Problem statement.
Convert the entries below into a JSON list of strings, with each line as its own string and blank lines omitted.

Input material.
* * * * * * * * *
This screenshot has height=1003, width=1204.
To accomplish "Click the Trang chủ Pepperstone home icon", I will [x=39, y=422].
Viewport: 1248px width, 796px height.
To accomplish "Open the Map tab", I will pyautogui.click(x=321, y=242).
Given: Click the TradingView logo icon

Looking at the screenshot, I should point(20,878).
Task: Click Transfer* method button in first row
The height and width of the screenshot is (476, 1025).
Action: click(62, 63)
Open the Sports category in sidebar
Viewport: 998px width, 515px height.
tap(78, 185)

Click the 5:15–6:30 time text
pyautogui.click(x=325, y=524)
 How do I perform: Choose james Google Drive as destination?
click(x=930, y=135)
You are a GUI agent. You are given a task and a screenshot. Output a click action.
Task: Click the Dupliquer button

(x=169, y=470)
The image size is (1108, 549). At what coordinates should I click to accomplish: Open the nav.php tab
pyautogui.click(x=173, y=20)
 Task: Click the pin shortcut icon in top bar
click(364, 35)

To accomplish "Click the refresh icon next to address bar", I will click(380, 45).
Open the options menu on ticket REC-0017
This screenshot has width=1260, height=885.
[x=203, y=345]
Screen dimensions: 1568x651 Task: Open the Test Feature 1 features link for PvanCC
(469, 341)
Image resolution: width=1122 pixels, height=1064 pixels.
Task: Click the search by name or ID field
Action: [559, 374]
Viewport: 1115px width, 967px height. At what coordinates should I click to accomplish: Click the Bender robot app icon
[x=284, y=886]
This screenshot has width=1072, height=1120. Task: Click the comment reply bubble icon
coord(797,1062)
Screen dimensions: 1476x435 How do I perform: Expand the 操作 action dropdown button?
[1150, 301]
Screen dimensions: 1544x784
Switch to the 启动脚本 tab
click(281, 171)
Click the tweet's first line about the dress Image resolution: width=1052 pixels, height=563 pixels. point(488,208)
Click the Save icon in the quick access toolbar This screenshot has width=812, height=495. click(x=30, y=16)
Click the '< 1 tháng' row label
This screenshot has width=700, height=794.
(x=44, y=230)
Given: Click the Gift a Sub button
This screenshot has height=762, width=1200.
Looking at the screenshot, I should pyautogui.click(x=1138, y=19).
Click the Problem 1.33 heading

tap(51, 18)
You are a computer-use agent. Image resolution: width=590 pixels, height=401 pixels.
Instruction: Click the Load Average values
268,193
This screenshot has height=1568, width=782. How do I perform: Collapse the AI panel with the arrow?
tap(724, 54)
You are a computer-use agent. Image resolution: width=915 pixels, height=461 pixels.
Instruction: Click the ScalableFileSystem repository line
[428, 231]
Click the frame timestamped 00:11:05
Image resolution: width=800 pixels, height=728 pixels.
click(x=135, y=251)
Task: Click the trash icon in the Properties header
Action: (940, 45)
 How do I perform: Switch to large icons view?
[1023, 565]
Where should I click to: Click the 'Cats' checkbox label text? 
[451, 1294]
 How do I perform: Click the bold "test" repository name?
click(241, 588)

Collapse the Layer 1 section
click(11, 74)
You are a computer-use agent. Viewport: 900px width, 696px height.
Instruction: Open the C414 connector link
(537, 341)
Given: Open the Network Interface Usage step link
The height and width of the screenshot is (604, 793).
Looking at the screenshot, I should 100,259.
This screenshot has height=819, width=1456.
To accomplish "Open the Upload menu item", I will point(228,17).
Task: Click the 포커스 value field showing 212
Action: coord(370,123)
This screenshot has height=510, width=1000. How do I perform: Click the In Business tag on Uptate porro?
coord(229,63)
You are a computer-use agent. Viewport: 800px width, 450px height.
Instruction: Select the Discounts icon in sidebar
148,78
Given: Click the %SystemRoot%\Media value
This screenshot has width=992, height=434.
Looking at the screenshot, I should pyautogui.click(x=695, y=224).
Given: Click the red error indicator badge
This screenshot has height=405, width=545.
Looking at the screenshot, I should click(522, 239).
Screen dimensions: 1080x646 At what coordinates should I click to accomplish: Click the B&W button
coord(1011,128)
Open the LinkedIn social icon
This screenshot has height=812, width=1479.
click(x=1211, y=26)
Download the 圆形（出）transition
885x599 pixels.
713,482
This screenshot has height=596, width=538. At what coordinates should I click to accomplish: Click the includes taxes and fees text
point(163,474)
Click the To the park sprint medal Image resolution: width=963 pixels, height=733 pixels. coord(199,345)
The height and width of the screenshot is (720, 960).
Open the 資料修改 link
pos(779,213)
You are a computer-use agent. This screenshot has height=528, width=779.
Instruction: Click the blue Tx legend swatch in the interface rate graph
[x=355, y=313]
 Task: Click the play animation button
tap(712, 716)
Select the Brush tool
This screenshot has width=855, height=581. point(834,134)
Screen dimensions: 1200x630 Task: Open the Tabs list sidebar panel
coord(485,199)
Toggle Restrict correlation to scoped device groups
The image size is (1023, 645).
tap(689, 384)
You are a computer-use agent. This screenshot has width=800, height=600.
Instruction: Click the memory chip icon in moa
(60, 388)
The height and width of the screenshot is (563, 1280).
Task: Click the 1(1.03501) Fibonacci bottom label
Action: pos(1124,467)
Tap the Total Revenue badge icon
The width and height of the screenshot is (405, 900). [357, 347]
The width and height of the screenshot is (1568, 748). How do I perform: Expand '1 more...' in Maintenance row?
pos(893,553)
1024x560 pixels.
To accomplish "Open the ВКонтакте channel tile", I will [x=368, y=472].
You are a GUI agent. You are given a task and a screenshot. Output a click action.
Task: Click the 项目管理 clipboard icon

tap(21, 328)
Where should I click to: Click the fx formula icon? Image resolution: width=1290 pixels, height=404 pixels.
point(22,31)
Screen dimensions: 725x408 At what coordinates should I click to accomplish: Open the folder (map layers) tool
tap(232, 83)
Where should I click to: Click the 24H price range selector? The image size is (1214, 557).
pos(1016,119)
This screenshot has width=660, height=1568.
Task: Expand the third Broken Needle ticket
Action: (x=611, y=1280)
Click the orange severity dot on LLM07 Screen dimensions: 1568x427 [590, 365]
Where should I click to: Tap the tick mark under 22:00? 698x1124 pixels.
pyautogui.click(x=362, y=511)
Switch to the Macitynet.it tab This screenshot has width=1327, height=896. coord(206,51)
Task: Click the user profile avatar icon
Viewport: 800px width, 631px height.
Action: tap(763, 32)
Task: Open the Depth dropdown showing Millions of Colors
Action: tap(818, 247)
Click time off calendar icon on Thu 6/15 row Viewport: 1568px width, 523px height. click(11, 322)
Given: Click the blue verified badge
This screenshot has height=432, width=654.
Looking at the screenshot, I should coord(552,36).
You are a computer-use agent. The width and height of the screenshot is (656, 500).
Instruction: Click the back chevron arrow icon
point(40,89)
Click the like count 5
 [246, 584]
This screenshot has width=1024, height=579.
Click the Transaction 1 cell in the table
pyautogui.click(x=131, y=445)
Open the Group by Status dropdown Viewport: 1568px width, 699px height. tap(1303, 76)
* * * * * * * * *
Written solution.
[
  "This screenshot has height=1003, width=1204.",
  "To accomplish \"Click the Trang chủ Pepperstone home icon\", I will [x=39, y=422].",
  "Viewport: 1248px width, 796px height.",
  "To accomplish \"Open the Map tab\", I will pyautogui.click(x=321, y=242).",
  "Given: Click the TradingView logo icon",
  "Looking at the screenshot, I should point(20,878).",
  "Task: Click Transfer* method button in first row",
  "The height and width of the screenshot is (476, 1025).",
  "Action: click(62, 63)",
  "Open the Sports category in sidebar",
  "Viewport: 998px width, 515px height.",
  "tap(78, 185)",
  "Click the 5:15–6:30 time text",
  "pyautogui.click(x=325, y=524)",
  " How do I perform: Choose james Google Drive as destination?",
  "click(x=930, y=135)",
  "You are a GUI agent. You are given a task and a screenshot. Output a click action.",
  "Task: Click the Dupliquer button",
  "(x=169, y=470)",
  "The image size is (1108, 549). At what coordinates should I click to accomplish: Open the nav.php tab",
  "pyautogui.click(x=173, y=20)",
  " Task: Click the pin shortcut icon in top bar",
  "click(364, 35)",
  "To accomplish \"Click the refresh icon next to address bar\", I will click(380, 45).",
  "Open the options menu on ticket REC-0017",
  "This screenshot has width=1260, height=885.",
  "[x=203, y=345]",
  "Screen dimensions: 1568x651 Task: Open the Test Feature 1 features link for PvanCC",
  "(469, 341)",
  "Image resolution: width=1122 pixels, height=1064 pixels.",
  "Task: Click the search by name or ID field",
  "Action: [559, 374]",
  "Viewport: 1115px width, 967px height. At what coordinates should I click to accomplish: Click the Bender robot app icon",
  "[x=284, y=886]",
  "This screenshot has width=1072, height=1120. Task: Click the comment reply bubble icon",
  "coord(797,1062)",
  "Screen dimensions: 1476x435 How do I perform: Expand the 操作 action dropdown button?",
  "[1150, 301]",
  "Screen dimensions: 1544x784",
  "Switch to the 启动脚本 tab",
  "click(281, 171)",
  "Click the tweet's first line about the dress Image resolution: width=1052 pixels, height=563 pixels. point(488,208)",
  "Click the Save icon in the quick access toolbar This screenshot has width=812, height=495. click(x=30, y=16)",
  "Click the '< 1 tháng' row label",
  "This screenshot has width=700, height=794.",
  "(x=44, y=230)",
  "Given: Click the Gift a Sub button",
  "This screenshot has height=762, width=1200.",
  "Looking at the screenshot, I should pyautogui.click(x=1138, y=19).",
  "Click the Problem 1.33 heading",
  "tap(51, 18)",
  "You are a computer-use agent. Image resolution: width=590 pixels, height=401 pixels.",
  "Instruction: Click the Load Average values",
  "268,193",
  "This screenshot has height=1568, width=782. How do I perform: Collapse the AI panel with the arrow?",
  "tap(724, 54)",
  "You are a computer-use agent. Image resolution: width=915 pixels, height=461 pixels.",
  "Instruction: Click the ScalableFileSystem repository line",
  "[428, 231]",
  "Click the frame timestamped 00:11:05",
  "Image resolution: width=800 pixels, height=728 pixels.",
  "click(x=135, y=251)",
  "Task: Click the trash icon in the Properties header",
  "Action: (940, 45)",
  " How do I perform: Switch to large icons view?",
  "[1023, 565]",
  "Where should I click to: Click the 'Cats' checkbox label text? ",
  "[451, 1294]",
  " How do I perform: Click the bold \"test\" repository name?",
  "click(241, 588)",
  "Collapse the Layer 1 section",
  "click(11, 74)",
  "You are a computer-use agent. Viewport: 900px width, 696px height.",
  "Instruction: Open the C414 connector link",
  "(537, 341)",
  "Given: Open the Network Interface Usage step link",
  "The height and width of the screenshot is (604, 793).",
  "Looking at the screenshot, I should 100,259.",
  "This screenshot has height=819, width=1456.",
  "To accomplish \"Open the Upload menu item\", I will point(228,17).",
  "Task: Click the 포커스 value field showing 212",
  "Action: coord(370,123)",
  "This screenshot has height=510, width=1000. How do I perform: Click the In Business tag on Uptate porro?",
  "coord(229,63)",
  "You are a computer-use agent. Viewport: 800px width, 450px height.",
  "Instruction: Select the Discounts icon in sidebar",
  "148,78",
  "Given: Click the %SystemRoot%\\Media value",
  "This screenshot has width=992, height=434.",
  "Looking at the screenshot, I should pyautogui.click(x=695, y=224).",
  "Given: Click the red error indicator badge",
  "This screenshot has height=405, width=545.",
  "Looking at the screenshot, I should click(522, 239).",
  "Screen dimensions: 1080x646 At what coordinates should I click to accomplish: Click the B&W button",
  "coord(1011,128)",
  "Open the LinkedIn social icon",
  "This screenshot has height=812, width=1479.",
  "click(x=1211, y=26)",
  "Download the 圆形（出）transition",
  "885x599 pixels.",
  "713,482",
  "This screenshot has height=596, width=538. At what coordinates should I click to accomplish: Click the includes taxes and fees text",
  "point(163,474)",
  "Click the To the park sprint medal Image resolution: width=963 pixels, height=733 pixels. coord(199,345)",
  "The height and width of the screenshot is (720, 960).",
  "Open the 資料修改 link",
  "pos(779,213)",
  "You are a computer-use agent. This screenshot has height=528, width=779.",
  "Instruction: Click the blue Tx legend swatch in the interface rate graph",
  "[x=355, y=313]",
  " Task: Click the play animation button",
  "tap(712, 716)",
  "Select the Brush tool",
  "This screenshot has width=855, height=581. point(834,134)",
  "Screen dimensions: 1200x630 Task: Open the Tabs list sidebar panel",
  "coord(485,199)",
  "Toggle Restrict correlation to scoped device groups",
  "The image size is (1023, 645).",
  "tap(689, 384)",
  "You are a computer-use agent. This screenshot has width=800, height=600.",
  "Instruction: Click the memory chip icon in moa",
  "(60, 388)",
  "The height and width of the screenshot is (563, 1280).",
  "Task: Click the 1(1.03501) Fibonacci bottom label",
  "Action: pos(1124,467)",
  "Tap the Total Revenue badge icon",
  "The width and height of the screenshot is (405, 900). [357, 347]",
  "The width and height of the screenshot is (1568, 748). How do I perform: Expand '1 more...' in Maintenance row?",
  "pos(893,553)",
  "1024x560 pixels.",
  "To accomplish \"Open the ВКонтакте channel tile\", I will [x=368, y=472].",
  "You are a GUI agent. You are given a task and a screenshot. Output a click action.",
  "Task: Click the 项目管理 clipboard icon",
  "tap(21, 328)",
  "Where should I click to: Click the fx formula icon? Image resolution: width=1290 pixels, height=404 pixels.",
  "point(22,31)",
  "Screen dimensions: 725x408 At what coordinates should I click to accomplish: Open the folder (map layers) tool",
  "tap(232, 83)",
  "Where should I click to: Click the 24H price range selector? The image size is (1214, 557).",
  "pos(1016,119)",
  "This screenshot has width=660, height=1568.",
  "Task: Expand the third Broken Needle ticket",
  "Action: (x=611, y=1280)",
  "Click the orange severity dot on LLM07 Screen dimensions: 1568x427 [590, 365]",
  "Where should I click to: Tap the tick mark under 22:00? 698x1124 pixels.",
  "pyautogui.click(x=362, y=511)",
  "Switch to the Macitynet.it tab This screenshot has width=1327, height=896. coord(206,51)",
  "Task: Click the user profile avatar icon",
  "Viewport: 800px width, 631px height.",
  "Action: tap(763, 32)",
  "Task: Open the Depth dropdown showing Millions of Colors",
  "Action: tap(818, 247)",
  "Click time off calendar icon on Thu 6/15 row Viewport: 1568px width, 523px height. click(11, 322)",
  "Given: Click the blue verified badge",
  "This screenshot has height=432, width=654.",
  "Looking at the screenshot, I should coord(552,36).",
  "You are a computer-use agent. The width and height of the screenshot is (656, 500).",
  "Instruction: Click the back chevron arrow icon",
  "point(40,89)",
  "Click the like count 5",
  " [246, 584]",
  "This screenshot has width=1024, height=579.",
  "Click the Transaction 1 cell in the table",
  "pyautogui.click(x=131, y=445)",
  "Open the Group by Status dropdown Viewport: 1568px width, 699px height. tap(1303, 76)"
]